[Entries on where items appear]
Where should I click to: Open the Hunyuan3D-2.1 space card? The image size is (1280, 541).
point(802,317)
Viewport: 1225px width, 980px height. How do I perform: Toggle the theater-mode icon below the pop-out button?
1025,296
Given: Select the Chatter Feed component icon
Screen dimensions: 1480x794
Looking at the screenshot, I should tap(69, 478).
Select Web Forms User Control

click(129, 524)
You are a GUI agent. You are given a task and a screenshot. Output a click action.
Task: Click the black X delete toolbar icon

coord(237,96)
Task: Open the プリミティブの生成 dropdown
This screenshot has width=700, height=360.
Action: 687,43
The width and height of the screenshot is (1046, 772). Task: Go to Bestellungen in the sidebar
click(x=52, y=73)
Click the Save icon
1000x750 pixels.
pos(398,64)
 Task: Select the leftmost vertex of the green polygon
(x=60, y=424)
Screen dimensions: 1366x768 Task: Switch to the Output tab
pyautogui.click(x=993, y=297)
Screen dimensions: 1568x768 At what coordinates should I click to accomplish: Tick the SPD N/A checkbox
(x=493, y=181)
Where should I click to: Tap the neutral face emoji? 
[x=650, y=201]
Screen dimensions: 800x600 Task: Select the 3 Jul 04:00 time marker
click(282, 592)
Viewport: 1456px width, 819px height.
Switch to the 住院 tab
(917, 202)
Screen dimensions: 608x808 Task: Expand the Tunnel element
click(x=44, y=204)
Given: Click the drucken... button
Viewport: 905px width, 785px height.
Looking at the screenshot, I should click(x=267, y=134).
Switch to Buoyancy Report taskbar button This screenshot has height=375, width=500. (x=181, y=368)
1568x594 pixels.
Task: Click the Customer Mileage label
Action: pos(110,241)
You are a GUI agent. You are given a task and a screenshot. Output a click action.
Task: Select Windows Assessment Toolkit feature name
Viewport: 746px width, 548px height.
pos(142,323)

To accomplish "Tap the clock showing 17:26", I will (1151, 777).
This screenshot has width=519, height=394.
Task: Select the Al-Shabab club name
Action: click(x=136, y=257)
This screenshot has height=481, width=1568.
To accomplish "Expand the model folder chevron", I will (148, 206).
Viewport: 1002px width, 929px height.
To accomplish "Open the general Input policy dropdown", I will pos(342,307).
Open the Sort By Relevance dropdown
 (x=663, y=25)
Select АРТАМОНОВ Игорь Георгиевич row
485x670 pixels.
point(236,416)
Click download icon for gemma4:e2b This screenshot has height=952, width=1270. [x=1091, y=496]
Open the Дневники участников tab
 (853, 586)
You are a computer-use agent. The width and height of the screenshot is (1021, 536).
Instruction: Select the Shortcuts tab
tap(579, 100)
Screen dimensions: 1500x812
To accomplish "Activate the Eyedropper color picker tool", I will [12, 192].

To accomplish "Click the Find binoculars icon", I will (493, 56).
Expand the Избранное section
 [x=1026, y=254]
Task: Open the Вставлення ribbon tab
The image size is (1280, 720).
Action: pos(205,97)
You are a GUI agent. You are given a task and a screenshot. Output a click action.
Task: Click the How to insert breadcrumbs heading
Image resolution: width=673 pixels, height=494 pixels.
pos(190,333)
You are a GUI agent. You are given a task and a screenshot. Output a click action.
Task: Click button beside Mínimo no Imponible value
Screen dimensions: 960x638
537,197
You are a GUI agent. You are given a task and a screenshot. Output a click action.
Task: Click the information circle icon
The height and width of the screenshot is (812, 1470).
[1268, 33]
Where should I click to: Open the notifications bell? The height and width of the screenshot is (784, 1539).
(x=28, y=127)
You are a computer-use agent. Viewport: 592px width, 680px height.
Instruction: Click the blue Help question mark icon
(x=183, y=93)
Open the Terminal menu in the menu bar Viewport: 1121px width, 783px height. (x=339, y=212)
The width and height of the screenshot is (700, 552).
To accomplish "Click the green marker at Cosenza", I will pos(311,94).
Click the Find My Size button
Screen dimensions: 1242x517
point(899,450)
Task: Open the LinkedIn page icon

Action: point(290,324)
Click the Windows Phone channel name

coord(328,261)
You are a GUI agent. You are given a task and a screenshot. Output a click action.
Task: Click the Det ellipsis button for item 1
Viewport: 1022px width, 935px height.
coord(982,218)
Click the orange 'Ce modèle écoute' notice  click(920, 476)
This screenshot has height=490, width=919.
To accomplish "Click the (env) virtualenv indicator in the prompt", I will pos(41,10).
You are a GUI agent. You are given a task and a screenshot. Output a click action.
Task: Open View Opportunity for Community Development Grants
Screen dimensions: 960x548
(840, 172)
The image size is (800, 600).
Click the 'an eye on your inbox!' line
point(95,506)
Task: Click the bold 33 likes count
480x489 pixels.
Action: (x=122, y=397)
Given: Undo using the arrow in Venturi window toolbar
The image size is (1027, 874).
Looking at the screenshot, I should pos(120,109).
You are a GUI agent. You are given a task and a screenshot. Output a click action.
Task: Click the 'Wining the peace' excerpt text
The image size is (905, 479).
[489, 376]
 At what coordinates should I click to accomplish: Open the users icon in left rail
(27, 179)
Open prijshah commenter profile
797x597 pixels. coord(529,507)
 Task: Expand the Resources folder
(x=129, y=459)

DIRECTIONS ->
Output all of the entries above as a numbered list of their lines, leaving out blank lines.

RESPONSE TO THE TASK ->
1. Where should I click to: Open the Hunyuan3D-2.1 space card? The image size is (1280, 541).
2. point(802,317)
3. Viewport: 1225px width, 980px height. How do I perform: Toggle the theater-mode icon below the pop-out button?
4. 1025,296
5. Given: Select the Chatter Feed component icon
6. Screen dimensions: 1480x794
7. Looking at the screenshot, I should tap(69, 478).
8. Select Web Forms User Control
9. click(129, 524)
10. You are a GUI agent. You are given a task and a screenshot. Output a click action.
11. Task: Click the black X delete toolbar icon
12. coord(237,96)
13. Task: Open the プリミティブの生成 dropdown
14. This screenshot has width=700, height=360.
15. Action: 687,43
16. The width and height of the screenshot is (1046, 772). Task: Go to Bestellungen in the sidebar
17. click(x=52, y=73)
18. Click the Save icon
19. 1000x750 pixels.
20. pos(398,64)
21.  Task: Select the leftmost vertex of the green polygon
22. (x=60, y=424)
23. Screen dimensions: 1366x768 Task: Switch to the Output tab
24. pyautogui.click(x=993, y=297)
25. Screen dimensions: 1568x768 At what coordinates should I click to accomplish: Tick the SPD N/A checkbox
26. (x=493, y=181)
27. Where should I click to: Tap the neutral face emoji? 
28. [x=650, y=201]
29. Screen dimensions: 800x600 Task: Select the 3 Jul 04:00 time marker
30. click(282, 592)
31. Viewport: 1456px width, 819px height.
32. Switch to the 住院 tab
33. (917, 202)
34. Screen dimensions: 608x808 Task: Expand the Tunnel element
35. click(x=44, y=204)
36. Given: Click the drucken... button
37. Viewport: 905px width, 785px height.
38. Looking at the screenshot, I should click(x=267, y=134).
39. Switch to Buoyancy Report taskbar button This screenshot has height=375, width=500. (x=181, y=368)
40. 1568x594 pixels.
41. Task: Click the Customer Mileage label
42. Action: pos(110,241)
43. You are a GUI agent. You are given a task and a screenshot. Output a click action.
44. Task: Select Windows Assessment Toolkit feature name
45. Viewport: 746px width, 548px height.
46. pos(142,323)
47. To accomplish "Tap the clock showing 17:26", I will (1151, 777).
48. This screenshot has width=519, height=394.
49. Task: Select the Al-Shabab club name
50. Action: click(x=136, y=257)
51. This screenshot has height=481, width=1568.
52. To accomplish "Expand the model folder chevron", I will (148, 206).
53. Viewport: 1002px width, 929px height.
54. To accomplish "Open the general Input policy dropdown", I will pos(342,307).
55. Open the Sort By Relevance dropdown
56.  (x=663, y=25)
57. Select АРТАМОНОВ Игорь Георгиевич row
58. 485x670 pixels.
59. point(236,416)
60. Click download icon for gemma4:e2b This screenshot has height=952, width=1270. [x=1091, y=496]
61. Open the Дневники участников tab
62.  (853, 586)
63. You are a computer-use agent. The width and height of the screenshot is (1021, 536).
64. Instruction: Select the Shortcuts tab
65. tap(579, 100)
66. Screen dimensions: 1500x812
67. To accomplish "Activate the Eyedropper color picker tool", I will [12, 192].
68. To accomplish "Click the Find binoculars icon", I will (493, 56).
69. Expand the Избранное section
70.  [x=1026, y=254]
71. Task: Open the Вставлення ribbon tab
72. The image size is (1280, 720).
73. Action: pos(205,97)
74. You are a GUI agent. You are given a task and a screenshot. Output a click action.
75. Task: Click the How to insert breadcrumbs heading
76. Image resolution: width=673 pixels, height=494 pixels.
77. pos(190,333)
78. You are a GUI agent. You are given a task and a screenshot. Output a click action.
79. Task: Click button beside Mínimo no Imponible value
80. Screen dimensions: 960x638
81. 537,197
82. You are a GUI agent. You are given a task and a screenshot. Output a click action.
83. Task: Click the information circle icon
84. The height and width of the screenshot is (812, 1470).
85. [1268, 33]
86. Where should I click to: Open the notifications bell? The height and width of the screenshot is (784, 1539).
87. (x=28, y=127)
88. You are a computer-use agent. Viewport: 592px width, 680px height.
89. Instruction: Click the blue Help question mark icon
90. (x=183, y=93)
91. Open the Terminal menu in the menu bar Viewport: 1121px width, 783px height. (x=339, y=212)
92. The width and height of the screenshot is (700, 552).
93. To accomplish "Click the green marker at Cosenza", I will pos(311,94).
94. Click the Find My Size button
95. Screen dimensions: 1242x517
96. point(899,450)
97. Task: Open the LinkedIn page icon
98. Action: point(290,324)
99. Click the Windows Phone channel name
100. coord(328,261)
101. You are a GUI agent. You are given a task and a screenshot. Output a click action.
102. Task: Click the Det ellipsis button for item 1
103. Viewport: 1022px width, 935px height.
104. coord(982,218)
105. Click the orange 'Ce modèle écoute' notice  click(920, 476)
106. This screenshot has height=490, width=919.
107. To accomplish "Click the (env) virtualenv indicator in the prompt", I will pos(41,10).
108. You are a GUI agent. You are given a task and a screenshot. Output a click action.
109. Task: Open View Opportunity for Community Development Grants
110. Screen dimensions: 960x548
111. (840, 172)
112. The image size is (800, 600).
113. Click the 'an eye on your inbox!' line
114. point(95,506)
115. Task: Click the bold 33 likes count
116. 480x489 pixels.
117. Action: (x=122, y=397)
118. Given: Undo using the arrow in Venturi window toolbar
119. The image size is (1027, 874).
120. Looking at the screenshot, I should pos(120,109).
121. You are a GUI agent. You are given a task and a screenshot. Output a click action.
122. Task: Click the 'Wining the peace' excerpt text
123. The image size is (905, 479).
124. [489, 376]
125.  At what coordinates should I click to accomplish: Open the users icon in left rail
126. (27, 179)
127. Open prijshah commenter profile
128. 797x597 pixels. coord(529,507)
129.  Task: Expand the Resources folder
130. (x=129, y=459)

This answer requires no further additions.